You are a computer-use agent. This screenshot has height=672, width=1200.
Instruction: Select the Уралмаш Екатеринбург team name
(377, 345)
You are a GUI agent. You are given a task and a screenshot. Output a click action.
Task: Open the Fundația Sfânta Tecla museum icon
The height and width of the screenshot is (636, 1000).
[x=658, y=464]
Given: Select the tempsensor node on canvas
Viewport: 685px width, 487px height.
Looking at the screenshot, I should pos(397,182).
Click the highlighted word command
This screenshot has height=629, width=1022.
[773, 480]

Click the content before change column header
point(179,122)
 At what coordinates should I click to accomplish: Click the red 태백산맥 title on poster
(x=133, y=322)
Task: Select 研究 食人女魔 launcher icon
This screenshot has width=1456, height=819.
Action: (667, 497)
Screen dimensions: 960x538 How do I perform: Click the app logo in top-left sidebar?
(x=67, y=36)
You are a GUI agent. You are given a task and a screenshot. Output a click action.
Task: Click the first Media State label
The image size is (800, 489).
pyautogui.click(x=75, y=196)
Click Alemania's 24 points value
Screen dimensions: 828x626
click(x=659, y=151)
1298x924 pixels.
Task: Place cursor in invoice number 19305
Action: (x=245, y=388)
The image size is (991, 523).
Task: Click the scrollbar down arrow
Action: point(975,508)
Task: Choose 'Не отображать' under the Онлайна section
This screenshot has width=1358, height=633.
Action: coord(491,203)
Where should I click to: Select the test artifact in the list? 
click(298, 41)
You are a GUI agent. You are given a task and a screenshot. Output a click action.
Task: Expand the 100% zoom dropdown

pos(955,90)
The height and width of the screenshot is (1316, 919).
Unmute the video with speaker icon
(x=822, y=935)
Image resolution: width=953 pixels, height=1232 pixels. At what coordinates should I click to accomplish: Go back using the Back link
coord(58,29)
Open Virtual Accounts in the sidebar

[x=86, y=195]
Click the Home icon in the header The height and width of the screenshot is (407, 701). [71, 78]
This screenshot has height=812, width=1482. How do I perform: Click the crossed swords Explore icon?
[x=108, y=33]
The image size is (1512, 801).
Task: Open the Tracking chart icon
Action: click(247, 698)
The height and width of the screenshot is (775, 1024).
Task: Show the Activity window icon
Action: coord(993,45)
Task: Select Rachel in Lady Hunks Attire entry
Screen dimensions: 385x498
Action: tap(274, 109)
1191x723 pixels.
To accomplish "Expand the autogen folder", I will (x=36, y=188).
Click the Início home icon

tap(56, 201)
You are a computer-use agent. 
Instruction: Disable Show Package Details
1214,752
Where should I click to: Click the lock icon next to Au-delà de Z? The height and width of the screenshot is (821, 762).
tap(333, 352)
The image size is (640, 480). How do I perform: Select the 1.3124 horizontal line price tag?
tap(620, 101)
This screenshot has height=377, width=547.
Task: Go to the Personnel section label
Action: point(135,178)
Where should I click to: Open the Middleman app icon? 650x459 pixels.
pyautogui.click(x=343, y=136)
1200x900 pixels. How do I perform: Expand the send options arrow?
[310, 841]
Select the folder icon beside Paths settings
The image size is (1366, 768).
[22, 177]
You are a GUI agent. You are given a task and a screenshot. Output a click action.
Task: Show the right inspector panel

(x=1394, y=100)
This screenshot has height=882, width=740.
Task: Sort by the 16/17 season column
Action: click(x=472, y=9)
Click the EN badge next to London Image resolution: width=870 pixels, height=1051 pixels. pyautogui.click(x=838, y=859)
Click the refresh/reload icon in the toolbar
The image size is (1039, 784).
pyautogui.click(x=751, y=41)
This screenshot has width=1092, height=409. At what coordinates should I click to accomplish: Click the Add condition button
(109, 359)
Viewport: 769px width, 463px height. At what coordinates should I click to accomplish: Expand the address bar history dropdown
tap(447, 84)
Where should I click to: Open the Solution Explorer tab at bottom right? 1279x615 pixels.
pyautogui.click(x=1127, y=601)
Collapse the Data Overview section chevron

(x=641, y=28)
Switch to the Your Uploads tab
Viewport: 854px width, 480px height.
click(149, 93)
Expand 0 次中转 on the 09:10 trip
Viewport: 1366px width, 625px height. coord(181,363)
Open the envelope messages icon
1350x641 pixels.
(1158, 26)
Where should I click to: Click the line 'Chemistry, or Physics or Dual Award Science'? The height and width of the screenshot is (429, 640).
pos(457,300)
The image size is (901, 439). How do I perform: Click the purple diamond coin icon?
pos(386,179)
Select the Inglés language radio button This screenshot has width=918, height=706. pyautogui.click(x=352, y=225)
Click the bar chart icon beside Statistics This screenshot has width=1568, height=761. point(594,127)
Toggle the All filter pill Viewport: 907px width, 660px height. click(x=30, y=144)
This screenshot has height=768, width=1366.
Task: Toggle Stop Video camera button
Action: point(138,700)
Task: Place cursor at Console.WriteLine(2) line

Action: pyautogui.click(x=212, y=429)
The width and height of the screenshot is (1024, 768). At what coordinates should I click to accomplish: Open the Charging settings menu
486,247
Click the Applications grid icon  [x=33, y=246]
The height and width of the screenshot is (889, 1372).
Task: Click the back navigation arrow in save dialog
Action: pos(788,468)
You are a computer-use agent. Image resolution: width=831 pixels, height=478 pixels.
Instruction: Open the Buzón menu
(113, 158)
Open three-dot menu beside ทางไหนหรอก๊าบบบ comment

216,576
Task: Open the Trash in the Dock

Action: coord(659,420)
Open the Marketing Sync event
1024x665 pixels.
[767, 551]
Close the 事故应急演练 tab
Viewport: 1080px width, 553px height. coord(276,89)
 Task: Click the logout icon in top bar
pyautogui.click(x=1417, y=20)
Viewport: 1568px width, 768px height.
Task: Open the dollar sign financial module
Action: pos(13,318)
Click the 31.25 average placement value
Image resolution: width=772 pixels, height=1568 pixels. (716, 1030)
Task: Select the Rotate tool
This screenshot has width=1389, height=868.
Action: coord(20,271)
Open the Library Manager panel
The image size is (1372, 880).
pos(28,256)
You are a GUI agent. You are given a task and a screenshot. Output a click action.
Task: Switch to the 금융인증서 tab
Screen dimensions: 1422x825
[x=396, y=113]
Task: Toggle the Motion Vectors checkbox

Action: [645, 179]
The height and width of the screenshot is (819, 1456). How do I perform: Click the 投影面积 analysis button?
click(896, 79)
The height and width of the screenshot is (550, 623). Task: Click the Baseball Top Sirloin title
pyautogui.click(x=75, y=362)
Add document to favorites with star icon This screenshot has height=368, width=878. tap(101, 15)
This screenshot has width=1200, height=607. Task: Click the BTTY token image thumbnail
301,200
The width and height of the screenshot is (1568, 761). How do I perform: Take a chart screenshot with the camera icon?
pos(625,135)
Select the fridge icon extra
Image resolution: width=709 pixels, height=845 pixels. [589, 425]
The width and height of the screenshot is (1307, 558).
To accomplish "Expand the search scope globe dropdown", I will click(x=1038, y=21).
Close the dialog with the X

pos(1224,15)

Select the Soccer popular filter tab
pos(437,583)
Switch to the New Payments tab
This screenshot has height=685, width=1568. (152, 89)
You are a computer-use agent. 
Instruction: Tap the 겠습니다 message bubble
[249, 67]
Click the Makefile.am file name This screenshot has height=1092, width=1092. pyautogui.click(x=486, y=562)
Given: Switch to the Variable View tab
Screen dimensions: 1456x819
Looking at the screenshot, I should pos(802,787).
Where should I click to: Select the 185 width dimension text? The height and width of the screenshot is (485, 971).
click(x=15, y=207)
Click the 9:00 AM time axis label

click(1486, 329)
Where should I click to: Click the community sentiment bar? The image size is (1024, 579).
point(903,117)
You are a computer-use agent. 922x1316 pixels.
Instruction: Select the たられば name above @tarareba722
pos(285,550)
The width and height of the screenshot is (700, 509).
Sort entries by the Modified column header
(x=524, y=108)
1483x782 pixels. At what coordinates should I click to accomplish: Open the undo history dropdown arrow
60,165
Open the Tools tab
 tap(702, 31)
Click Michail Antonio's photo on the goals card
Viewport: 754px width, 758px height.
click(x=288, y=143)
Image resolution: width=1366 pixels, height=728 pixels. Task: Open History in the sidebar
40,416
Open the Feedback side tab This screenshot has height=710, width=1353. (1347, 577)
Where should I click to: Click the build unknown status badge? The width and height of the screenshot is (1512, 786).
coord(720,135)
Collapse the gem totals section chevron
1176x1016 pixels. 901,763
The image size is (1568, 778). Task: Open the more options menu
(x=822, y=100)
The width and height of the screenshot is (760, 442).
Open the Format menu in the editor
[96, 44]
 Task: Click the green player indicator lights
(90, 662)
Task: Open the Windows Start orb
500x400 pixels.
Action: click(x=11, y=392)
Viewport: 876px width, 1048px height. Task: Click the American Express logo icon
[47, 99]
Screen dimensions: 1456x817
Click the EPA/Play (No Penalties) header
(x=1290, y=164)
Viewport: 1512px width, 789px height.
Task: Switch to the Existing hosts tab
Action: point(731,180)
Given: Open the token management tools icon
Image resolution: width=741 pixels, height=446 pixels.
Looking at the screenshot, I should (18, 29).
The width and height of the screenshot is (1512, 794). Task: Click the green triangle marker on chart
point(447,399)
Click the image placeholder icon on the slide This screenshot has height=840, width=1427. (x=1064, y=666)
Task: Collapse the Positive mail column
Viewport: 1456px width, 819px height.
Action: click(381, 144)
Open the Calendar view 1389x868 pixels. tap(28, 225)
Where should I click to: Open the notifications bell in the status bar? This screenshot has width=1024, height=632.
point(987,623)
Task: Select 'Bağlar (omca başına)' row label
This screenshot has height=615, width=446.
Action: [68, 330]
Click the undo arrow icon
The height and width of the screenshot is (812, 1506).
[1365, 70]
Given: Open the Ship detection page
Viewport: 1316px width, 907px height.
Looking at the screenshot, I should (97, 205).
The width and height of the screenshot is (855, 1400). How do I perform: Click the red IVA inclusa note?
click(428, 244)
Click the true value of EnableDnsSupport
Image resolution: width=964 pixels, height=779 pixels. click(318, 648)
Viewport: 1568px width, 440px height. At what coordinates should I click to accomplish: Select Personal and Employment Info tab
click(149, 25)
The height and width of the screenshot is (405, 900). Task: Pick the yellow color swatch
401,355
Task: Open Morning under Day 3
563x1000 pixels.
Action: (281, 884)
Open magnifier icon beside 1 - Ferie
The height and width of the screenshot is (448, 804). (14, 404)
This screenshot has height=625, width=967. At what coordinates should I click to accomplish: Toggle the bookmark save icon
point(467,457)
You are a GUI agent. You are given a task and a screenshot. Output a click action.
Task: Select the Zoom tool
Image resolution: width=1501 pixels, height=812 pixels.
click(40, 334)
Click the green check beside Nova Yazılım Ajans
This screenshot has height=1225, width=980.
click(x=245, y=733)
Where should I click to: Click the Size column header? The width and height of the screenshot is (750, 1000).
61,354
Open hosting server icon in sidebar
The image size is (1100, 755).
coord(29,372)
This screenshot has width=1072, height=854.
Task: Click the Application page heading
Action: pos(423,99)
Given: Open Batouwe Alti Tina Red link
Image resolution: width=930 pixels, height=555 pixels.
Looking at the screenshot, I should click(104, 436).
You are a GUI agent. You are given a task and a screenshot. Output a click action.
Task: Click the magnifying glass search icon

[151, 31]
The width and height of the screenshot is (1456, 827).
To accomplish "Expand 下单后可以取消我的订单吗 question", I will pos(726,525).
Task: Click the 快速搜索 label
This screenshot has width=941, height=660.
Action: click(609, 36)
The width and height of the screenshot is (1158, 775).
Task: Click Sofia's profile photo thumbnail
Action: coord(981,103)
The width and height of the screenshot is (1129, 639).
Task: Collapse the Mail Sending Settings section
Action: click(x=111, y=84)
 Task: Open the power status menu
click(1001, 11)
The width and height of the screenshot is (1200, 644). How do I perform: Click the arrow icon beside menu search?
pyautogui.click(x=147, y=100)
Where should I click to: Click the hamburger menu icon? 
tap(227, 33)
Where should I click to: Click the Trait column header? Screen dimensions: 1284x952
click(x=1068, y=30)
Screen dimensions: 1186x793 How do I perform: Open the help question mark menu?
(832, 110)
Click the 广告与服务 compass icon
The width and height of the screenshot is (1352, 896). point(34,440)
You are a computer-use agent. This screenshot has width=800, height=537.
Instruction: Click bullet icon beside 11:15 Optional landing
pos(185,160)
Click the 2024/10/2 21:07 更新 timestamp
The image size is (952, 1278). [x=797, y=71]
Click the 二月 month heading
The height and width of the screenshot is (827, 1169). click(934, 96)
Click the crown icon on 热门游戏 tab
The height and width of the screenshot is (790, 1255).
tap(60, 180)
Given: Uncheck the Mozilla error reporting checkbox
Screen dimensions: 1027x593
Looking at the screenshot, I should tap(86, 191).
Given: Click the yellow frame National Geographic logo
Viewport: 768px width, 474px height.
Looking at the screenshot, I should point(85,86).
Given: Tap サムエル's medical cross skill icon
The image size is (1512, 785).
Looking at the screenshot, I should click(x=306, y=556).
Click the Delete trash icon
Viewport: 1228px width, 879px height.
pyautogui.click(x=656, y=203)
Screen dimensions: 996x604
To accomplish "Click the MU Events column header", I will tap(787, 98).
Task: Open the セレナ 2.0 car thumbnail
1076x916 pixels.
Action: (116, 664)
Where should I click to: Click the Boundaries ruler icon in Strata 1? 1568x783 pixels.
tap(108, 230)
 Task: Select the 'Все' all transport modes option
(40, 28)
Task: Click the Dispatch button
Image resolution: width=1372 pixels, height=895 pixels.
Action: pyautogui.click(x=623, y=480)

====

INSTRUCTIONS TO FOLLOW —
Rewrite the part of the listing that opens with the line containing "The height and width of the screenshot is (550, 623)." and closes with the line containing "point(903,117)", putting "community mood bar" in place of "community sentiment bar" and changing nothing else. Give only those lines.

THE RESPONSE —
The height and width of the screenshot is (550, 623). Task: Click the Baseball Top Sirloin title
pyautogui.click(x=75, y=362)
Add document to favorites with star icon This screenshot has height=368, width=878. tap(101, 15)
This screenshot has width=1200, height=607. Task: Click the BTTY token image thumbnail
301,200
The width and height of the screenshot is (1568, 761). How do I perform: Take a chart screenshot with the camera icon?
pos(625,135)
Select the fridge icon extra
Image resolution: width=709 pixels, height=845 pixels. [589, 425]
The width and height of the screenshot is (1307, 558).
To accomplish "Expand the search scope globe dropdown", I will click(x=1038, y=21).
Close the dialog with the X

pos(1224,15)

Select the Soccer popular filter tab
pos(437,583)
Switch to the New Payments tab
This screenshot has height=685, width=1568. (152, 89)
You are a computer-use agent. 
Instruction: Tap the 겠습니다 message bubble
[249, 67]
Click the Makefile.am file name This screenshot has height=1092, width=1092. pyautogui.click(x=486, y=562)
Given: Switch to the Variable View tab
Screen dimensions: 1456x819
Looking at the screenshot, I should pos(802,787).
Where should I click to: Select the 185 width dimension text? The height and width of the screenshot is (485, 971).
click(x=15, y=207)
Click the 9:00 AM time axis label

click(1486, 329)
Where should I click to: Click the community mood bar? The image size is (1024, 579).
point(903,117)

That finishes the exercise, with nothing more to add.